Hal ini sudah terbukti, karena kian banyak orang ingin menjadi pelukis dan banyak lagi yang sudah mulai gemar melukis sebagai hobi, artinya baik pelukis nafkah maupun pelukis amatir kian bertambah jumlahnya, dan ini sangat menggembirakan. Misalnya di pulau Jawa saja gerakan melukis sudah nampak dari Jakarta sampai Jember; demikian pula pulau-pulau lain. Di berbagai kalangan timbul kegiatan-kegiatan yang tadi-tadinya tidak kita sangka-sangka, kalangan pelajar misalnya, kalangan angkatan perang, bahkan kalangan wanita. Bagian akhir tahun yang lalu dan tahun kini bertubi-tubi orang mengadakan pameran. Sudah tentu kita tak boleh mengharapkan bahwa semua hasil yang dipamerkan itu memuaskan. Kitapun harus mewatasi seni profesional dan seni amatir. Kitapun tahu bahwa banyak avonturisme yang lebih mengarah komersialisme daripada mengarah kesungguhan hati. Tapi meskipun begitu, ditengah-tengah gerakan yang ramai ini tentu kelak hari akan timbul tokoh-tokoh atau calon-calon tokoh baru, dan ini perlu bagi terus hidupnya cabang-cabang kebudayaan, hingga berjalan terus-menerus dari angkatan ke angkatan, seperti dalam estafet, dan ini sudah sewajarnya dalam negeri yang kebudayaannya hidup.

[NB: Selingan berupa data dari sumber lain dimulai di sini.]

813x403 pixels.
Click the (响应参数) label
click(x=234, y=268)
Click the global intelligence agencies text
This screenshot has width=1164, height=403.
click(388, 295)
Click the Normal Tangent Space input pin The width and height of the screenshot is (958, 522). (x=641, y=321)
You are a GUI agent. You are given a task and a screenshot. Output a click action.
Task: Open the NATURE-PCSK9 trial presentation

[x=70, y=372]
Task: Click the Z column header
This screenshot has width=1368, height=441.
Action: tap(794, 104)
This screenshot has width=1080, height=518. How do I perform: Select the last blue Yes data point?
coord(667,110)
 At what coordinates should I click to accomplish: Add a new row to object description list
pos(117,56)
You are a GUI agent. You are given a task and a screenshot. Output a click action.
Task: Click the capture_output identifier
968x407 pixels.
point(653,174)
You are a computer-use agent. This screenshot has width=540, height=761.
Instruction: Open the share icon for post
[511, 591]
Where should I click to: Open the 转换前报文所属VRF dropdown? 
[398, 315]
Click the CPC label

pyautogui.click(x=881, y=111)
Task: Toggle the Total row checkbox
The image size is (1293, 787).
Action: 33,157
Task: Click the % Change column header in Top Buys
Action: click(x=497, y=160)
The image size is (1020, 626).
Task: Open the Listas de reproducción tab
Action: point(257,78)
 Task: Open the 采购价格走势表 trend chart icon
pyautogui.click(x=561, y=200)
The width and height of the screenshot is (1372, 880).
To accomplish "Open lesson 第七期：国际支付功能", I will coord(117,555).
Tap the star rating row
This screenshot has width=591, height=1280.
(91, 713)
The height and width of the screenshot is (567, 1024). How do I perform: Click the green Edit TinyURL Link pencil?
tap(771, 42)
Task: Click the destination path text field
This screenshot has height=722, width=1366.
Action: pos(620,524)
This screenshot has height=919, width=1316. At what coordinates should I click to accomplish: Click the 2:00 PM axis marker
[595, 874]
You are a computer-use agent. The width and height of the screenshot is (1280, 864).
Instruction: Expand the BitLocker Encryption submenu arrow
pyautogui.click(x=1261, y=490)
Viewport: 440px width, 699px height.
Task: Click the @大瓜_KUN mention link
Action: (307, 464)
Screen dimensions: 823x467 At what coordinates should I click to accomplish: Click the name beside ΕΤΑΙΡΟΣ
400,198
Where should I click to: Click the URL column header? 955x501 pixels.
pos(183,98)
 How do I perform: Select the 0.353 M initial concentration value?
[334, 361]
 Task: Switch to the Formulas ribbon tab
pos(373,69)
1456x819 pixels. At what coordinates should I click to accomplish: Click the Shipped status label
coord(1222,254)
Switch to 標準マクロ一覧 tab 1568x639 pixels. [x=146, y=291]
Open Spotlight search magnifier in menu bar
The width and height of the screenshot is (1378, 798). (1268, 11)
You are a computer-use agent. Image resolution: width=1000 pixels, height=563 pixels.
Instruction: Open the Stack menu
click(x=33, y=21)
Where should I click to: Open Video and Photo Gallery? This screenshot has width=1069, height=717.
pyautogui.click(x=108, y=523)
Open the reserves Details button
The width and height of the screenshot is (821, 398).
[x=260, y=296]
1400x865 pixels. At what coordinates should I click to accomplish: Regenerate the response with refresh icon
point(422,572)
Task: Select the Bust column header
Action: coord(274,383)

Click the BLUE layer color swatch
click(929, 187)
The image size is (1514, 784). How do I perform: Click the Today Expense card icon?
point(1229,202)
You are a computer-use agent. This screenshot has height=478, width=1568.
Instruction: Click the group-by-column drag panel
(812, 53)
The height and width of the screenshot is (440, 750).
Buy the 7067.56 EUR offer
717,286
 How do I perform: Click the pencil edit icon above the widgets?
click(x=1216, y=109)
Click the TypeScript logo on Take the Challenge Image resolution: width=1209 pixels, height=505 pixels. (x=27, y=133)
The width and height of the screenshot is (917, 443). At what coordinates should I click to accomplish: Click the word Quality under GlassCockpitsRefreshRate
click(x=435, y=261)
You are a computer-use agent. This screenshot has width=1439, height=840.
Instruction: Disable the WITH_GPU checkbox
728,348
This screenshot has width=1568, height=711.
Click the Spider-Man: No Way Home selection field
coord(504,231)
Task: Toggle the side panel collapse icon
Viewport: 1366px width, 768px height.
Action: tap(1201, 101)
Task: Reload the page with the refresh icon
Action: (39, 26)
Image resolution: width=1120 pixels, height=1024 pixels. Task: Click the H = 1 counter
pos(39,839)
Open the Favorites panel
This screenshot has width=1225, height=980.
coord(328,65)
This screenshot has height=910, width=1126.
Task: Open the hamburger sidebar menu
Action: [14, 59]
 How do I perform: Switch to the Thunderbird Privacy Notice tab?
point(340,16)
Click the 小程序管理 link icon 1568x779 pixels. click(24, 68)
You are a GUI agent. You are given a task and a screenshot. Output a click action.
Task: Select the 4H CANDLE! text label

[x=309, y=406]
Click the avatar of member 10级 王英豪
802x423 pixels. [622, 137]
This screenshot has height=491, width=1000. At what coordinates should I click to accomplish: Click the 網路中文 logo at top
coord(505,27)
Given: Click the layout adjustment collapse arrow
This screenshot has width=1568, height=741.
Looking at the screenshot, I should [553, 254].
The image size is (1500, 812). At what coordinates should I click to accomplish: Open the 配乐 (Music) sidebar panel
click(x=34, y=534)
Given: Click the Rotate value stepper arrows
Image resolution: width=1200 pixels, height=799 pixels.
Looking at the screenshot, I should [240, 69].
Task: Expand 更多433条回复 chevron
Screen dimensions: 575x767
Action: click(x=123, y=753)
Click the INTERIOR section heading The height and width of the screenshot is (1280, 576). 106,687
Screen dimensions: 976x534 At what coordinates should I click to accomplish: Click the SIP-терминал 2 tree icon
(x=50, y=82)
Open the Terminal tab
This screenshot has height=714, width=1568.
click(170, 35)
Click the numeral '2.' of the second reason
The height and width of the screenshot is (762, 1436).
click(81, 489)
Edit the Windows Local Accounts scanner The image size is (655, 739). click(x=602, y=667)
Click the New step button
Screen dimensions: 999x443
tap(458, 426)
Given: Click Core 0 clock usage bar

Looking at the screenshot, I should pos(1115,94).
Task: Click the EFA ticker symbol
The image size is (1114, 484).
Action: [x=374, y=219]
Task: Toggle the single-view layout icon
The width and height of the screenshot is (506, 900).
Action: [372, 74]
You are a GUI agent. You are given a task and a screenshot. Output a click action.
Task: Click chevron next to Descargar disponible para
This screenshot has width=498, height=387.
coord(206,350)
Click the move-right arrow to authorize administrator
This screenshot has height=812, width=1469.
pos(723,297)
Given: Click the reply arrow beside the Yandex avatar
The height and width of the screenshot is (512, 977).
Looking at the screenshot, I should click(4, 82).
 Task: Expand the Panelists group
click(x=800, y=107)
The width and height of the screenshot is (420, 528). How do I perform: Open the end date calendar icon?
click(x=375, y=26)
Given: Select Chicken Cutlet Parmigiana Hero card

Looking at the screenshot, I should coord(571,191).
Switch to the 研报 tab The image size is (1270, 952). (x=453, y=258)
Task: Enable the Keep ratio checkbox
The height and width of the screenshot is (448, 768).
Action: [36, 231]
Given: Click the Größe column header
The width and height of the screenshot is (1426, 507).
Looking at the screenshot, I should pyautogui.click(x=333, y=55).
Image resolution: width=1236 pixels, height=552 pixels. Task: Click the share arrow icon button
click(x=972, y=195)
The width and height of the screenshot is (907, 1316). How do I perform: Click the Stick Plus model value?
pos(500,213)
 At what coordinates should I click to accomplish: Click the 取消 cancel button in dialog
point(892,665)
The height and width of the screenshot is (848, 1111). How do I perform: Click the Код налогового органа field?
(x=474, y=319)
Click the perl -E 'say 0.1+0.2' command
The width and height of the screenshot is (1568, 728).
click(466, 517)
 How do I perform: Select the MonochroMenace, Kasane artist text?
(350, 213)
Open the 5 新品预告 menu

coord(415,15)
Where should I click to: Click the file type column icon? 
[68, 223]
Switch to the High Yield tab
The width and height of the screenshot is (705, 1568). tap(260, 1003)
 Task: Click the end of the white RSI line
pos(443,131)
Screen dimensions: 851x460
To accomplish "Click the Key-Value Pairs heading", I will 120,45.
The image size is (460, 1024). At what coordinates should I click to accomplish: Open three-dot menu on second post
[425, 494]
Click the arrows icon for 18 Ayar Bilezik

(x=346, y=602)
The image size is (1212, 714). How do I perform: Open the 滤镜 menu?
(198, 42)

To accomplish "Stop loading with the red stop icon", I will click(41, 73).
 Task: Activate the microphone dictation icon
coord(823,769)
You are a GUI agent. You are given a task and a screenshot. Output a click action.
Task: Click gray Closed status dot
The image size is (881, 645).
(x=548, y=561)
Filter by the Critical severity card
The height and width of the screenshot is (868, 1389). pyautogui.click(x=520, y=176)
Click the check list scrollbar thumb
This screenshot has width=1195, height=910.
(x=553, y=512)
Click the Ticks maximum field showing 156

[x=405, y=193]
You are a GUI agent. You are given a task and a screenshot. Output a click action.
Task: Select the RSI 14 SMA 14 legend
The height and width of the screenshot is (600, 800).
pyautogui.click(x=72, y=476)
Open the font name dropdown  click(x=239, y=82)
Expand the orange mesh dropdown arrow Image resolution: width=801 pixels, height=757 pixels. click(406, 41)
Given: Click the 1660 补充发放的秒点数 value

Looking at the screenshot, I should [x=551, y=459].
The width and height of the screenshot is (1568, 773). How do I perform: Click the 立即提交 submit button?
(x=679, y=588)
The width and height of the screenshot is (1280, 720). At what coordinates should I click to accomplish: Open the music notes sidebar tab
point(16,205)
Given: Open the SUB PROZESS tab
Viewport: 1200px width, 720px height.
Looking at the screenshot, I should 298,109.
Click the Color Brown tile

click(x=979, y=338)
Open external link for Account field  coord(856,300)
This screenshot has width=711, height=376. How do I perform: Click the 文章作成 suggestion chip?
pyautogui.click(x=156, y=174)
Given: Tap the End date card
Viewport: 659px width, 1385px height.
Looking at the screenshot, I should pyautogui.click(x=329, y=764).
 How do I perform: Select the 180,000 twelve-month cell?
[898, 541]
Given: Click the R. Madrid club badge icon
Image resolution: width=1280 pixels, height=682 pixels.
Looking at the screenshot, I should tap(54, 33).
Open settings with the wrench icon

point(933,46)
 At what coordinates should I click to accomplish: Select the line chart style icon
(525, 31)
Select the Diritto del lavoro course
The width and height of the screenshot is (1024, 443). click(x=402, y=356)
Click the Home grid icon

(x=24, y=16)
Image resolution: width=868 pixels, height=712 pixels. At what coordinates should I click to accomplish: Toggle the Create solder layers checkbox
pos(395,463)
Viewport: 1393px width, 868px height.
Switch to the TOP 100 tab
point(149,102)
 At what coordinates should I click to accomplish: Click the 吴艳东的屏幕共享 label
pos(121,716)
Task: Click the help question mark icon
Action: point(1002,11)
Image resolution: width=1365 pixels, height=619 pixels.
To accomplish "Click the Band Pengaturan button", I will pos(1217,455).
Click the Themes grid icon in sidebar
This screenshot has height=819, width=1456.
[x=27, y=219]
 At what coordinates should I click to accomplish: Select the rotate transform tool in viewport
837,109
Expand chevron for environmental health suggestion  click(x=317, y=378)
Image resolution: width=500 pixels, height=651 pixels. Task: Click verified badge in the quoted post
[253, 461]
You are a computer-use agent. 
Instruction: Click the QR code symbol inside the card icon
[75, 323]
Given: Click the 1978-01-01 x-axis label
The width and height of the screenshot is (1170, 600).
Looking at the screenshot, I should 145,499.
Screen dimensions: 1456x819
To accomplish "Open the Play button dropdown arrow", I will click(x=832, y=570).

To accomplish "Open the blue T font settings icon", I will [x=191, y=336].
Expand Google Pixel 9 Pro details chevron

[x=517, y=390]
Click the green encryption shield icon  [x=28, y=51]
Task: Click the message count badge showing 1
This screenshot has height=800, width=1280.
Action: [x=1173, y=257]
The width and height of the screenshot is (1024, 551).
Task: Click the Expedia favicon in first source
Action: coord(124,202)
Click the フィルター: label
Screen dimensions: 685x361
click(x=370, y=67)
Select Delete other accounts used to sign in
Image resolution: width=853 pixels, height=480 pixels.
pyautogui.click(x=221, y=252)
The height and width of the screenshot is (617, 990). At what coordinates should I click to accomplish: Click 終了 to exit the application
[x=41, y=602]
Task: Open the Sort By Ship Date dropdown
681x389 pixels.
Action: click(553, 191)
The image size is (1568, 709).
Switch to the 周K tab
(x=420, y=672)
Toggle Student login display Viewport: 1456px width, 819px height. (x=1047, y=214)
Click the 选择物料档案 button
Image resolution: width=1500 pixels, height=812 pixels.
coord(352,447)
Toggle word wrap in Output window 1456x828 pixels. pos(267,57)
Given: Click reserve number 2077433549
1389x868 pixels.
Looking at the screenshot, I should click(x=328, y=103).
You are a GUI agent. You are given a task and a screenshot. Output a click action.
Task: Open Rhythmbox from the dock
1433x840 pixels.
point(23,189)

Karena itu hendaknya dalam pameran-pameran itu disamping mencari nilai, kitapun mencari kemungkinan-kemungkinan untuk pembawa estafet itu, untuk mengetahui keragaman dalam pengucapan batin para pelukis dan dengan begitu pengucapan batin bangsa kita.
PAMERAN GABUNGAN PELUKIS INDONESIA PADA ULANG TAHUN KE-III B.M.K.N. (II)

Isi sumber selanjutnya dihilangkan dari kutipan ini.